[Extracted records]

┏━━

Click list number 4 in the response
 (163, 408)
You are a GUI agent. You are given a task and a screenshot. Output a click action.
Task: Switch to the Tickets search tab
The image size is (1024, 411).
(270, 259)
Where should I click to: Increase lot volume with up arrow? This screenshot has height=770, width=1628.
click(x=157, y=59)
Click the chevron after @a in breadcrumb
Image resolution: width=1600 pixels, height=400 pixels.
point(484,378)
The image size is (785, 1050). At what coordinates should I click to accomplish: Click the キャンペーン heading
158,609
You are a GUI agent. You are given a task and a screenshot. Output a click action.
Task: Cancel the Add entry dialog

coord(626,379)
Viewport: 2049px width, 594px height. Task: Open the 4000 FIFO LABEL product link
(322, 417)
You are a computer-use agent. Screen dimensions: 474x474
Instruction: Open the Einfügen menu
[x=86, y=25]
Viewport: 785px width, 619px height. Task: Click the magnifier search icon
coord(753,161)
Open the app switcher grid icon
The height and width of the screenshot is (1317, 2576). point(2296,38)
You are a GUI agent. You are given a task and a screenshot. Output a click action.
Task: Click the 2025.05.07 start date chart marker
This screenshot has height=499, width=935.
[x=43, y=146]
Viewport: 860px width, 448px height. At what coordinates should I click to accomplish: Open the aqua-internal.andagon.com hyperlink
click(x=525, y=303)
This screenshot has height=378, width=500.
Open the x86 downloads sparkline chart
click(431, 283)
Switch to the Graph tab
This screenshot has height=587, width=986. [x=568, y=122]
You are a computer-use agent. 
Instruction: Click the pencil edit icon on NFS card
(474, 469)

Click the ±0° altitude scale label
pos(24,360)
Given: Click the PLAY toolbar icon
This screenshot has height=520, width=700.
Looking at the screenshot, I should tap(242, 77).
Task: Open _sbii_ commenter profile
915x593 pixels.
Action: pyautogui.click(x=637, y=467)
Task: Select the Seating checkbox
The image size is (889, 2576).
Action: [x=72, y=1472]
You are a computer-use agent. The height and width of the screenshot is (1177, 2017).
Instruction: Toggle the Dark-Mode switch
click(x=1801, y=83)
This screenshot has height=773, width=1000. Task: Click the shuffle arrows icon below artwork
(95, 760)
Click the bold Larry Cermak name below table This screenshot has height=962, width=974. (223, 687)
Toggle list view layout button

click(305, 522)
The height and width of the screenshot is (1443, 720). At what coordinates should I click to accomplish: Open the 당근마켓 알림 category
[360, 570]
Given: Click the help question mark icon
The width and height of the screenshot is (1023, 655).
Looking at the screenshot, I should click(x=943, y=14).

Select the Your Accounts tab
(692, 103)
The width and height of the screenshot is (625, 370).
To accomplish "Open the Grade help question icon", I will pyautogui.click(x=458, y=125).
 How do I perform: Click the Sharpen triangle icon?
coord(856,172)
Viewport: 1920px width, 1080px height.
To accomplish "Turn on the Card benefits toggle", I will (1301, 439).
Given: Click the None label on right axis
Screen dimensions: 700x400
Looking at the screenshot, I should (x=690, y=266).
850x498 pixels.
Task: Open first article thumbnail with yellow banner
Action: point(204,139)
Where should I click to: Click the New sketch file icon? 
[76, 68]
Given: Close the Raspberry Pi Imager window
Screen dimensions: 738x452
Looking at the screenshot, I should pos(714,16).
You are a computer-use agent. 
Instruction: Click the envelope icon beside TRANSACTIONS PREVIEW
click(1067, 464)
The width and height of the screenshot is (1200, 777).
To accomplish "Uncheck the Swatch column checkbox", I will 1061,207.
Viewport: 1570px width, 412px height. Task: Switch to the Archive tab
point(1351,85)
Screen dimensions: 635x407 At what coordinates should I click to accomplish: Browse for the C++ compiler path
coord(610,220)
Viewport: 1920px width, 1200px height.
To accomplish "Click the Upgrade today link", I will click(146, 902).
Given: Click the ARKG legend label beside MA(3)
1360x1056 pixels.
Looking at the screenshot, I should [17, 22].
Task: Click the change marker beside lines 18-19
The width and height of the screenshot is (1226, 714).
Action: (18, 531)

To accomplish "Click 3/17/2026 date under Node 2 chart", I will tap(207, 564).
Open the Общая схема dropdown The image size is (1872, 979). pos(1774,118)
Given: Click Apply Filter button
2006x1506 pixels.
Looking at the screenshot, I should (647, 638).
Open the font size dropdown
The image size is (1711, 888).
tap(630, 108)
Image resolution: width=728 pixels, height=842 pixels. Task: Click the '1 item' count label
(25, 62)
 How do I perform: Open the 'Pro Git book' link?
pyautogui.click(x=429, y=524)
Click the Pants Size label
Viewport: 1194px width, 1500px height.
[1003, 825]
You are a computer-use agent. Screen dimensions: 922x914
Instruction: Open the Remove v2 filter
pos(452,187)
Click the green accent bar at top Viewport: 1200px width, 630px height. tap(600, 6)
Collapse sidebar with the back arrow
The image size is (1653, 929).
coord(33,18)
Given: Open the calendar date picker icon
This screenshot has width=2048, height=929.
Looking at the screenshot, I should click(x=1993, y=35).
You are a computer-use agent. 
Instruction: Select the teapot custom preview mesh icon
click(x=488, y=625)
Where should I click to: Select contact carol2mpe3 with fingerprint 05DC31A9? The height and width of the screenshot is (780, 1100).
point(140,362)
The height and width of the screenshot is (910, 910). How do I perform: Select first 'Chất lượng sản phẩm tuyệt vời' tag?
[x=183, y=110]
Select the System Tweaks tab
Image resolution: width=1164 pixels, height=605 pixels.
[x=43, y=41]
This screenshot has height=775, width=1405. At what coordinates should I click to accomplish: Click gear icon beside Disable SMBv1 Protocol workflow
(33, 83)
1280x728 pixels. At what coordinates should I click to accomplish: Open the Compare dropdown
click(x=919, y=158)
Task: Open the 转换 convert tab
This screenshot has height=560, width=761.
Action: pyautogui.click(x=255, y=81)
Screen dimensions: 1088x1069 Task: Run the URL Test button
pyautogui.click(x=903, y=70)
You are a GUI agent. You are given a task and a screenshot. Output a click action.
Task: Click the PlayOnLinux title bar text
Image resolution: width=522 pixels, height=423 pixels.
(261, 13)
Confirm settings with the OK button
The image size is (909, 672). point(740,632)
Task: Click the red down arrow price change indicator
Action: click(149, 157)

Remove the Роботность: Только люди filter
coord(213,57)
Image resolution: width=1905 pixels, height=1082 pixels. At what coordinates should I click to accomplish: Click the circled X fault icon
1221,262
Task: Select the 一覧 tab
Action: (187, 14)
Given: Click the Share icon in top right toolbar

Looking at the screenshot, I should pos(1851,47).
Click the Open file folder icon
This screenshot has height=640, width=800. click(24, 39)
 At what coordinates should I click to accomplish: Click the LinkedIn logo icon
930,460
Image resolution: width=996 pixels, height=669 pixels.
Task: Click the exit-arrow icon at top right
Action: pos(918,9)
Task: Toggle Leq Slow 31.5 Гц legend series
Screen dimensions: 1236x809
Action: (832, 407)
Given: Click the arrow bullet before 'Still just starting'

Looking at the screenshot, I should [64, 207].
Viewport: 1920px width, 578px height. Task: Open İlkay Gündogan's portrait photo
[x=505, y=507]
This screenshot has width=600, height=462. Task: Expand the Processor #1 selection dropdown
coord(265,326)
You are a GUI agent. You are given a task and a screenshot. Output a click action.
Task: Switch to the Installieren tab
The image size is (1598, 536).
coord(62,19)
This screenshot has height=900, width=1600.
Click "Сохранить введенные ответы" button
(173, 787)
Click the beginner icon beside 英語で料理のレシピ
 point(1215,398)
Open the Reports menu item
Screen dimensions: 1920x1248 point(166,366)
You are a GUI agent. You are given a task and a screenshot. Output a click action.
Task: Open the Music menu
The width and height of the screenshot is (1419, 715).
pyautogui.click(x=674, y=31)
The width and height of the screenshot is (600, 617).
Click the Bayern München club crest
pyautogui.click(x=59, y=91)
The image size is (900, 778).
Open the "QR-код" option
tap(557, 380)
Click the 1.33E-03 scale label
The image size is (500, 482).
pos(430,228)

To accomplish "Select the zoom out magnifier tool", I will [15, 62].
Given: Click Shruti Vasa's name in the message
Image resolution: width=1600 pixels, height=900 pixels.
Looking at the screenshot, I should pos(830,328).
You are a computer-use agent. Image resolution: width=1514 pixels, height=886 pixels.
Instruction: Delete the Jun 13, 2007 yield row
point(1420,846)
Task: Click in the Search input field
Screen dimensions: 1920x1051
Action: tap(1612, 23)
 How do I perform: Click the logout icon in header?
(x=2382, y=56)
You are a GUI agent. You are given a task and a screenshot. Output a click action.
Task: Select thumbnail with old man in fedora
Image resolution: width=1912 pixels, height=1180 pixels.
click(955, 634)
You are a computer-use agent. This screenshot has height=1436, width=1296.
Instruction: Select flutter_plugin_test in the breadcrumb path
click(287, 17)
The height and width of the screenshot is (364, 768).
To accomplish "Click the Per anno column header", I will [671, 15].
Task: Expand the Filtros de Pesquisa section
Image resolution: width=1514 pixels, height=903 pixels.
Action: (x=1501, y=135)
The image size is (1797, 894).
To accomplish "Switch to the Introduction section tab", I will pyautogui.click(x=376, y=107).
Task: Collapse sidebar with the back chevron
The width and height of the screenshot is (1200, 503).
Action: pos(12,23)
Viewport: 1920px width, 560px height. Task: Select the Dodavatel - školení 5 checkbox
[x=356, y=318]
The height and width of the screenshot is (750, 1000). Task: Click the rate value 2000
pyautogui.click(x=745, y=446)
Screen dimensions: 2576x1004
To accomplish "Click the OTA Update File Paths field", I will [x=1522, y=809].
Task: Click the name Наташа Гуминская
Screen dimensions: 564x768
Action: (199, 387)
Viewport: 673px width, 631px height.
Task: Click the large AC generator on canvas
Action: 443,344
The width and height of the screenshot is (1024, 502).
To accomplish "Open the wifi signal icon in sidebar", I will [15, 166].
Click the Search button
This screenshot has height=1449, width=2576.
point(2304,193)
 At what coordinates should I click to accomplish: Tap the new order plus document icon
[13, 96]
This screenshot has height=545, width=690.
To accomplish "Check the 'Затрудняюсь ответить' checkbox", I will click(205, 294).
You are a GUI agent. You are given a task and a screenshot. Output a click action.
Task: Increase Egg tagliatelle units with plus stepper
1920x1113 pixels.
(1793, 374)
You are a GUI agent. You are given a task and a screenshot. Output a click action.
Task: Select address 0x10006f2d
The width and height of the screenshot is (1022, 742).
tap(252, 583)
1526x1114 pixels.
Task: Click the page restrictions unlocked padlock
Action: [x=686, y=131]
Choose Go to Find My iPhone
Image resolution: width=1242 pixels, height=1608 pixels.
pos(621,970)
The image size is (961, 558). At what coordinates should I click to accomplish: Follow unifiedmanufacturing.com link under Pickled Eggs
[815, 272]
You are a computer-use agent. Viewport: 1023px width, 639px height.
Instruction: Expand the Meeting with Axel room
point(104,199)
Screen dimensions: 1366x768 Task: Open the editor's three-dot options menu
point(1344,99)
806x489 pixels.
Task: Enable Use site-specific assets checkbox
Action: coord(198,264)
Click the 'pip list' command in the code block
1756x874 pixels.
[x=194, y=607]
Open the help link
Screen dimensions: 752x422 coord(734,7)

┗━━

■ Exercise requirements ■
Can you repeat, line for line, the part of the listing above that opens with the line containing "Image resolution: width=728" and closes with the line containing "pyautogui.click(x=903, y=70)"?

■ Reply to the exercise ■
Image resolution: width=728 pixels, height=842 pixels. Task: Click the '1 item' count label
(25, 62)
 How do I perform: Open the 'Pro Git book' link?
pyautogui.click(x=429, y=524)
Click the Pants Size label
Viewport: 1194px width, 1500px height.
[1003, 825]
You are a computer-use agent. Screen dimensions: 922x914
Instruction: Open the Remove v2 filter
pos(452,187)
Click the green accent bar at top Viewport: 1200px width, 630px height. tap(600, 6)
Collapse sidebar with the back arrow
The image size is (1653, 929).
coord(33,18)
Given: Open the calendar date picker icon
This screenshot has width=2048, height=929.
Looking at the screenshot, I should click(x=1993, y=35).
You are a computer-use agent. 
Instruction: Select the teapot custom preview mesh icon
click(x=488, y=625)
Where should I click to: Select contact carol2mpe3 with fingerprint 05DC31A9? The height and width of the screenshot is (780, 1100).
point(140,362)
The height and width of the screenshot is (910, 910). How do I perform: Select first 'Chất lượng sản phẩm tuyệt vời' tag?
[x=183, y=110]
Select the System Tweaks tab
Image resolution: width=1164 pixels, height=605 pixels.
[x=43, y=41]
This screenshot has height=775, width=1405. At what coordinates should I click to accomplish: Click gear icon beside Disable SMBv1 Protocol workflow
(33, 83)
1280x728 pixels. At what coordinates should I click to accomplish: Open the Compare dropdown
click(x=919, y=158)
Task: Open the 转换 convert tab
This screenshot has height=560, width=761.
Action: pyautogui.click(x=255, y=81)
Screen dimensions: 1088x1069 Task: Run the URL Test button
pyautogui.click(x=903, y=70)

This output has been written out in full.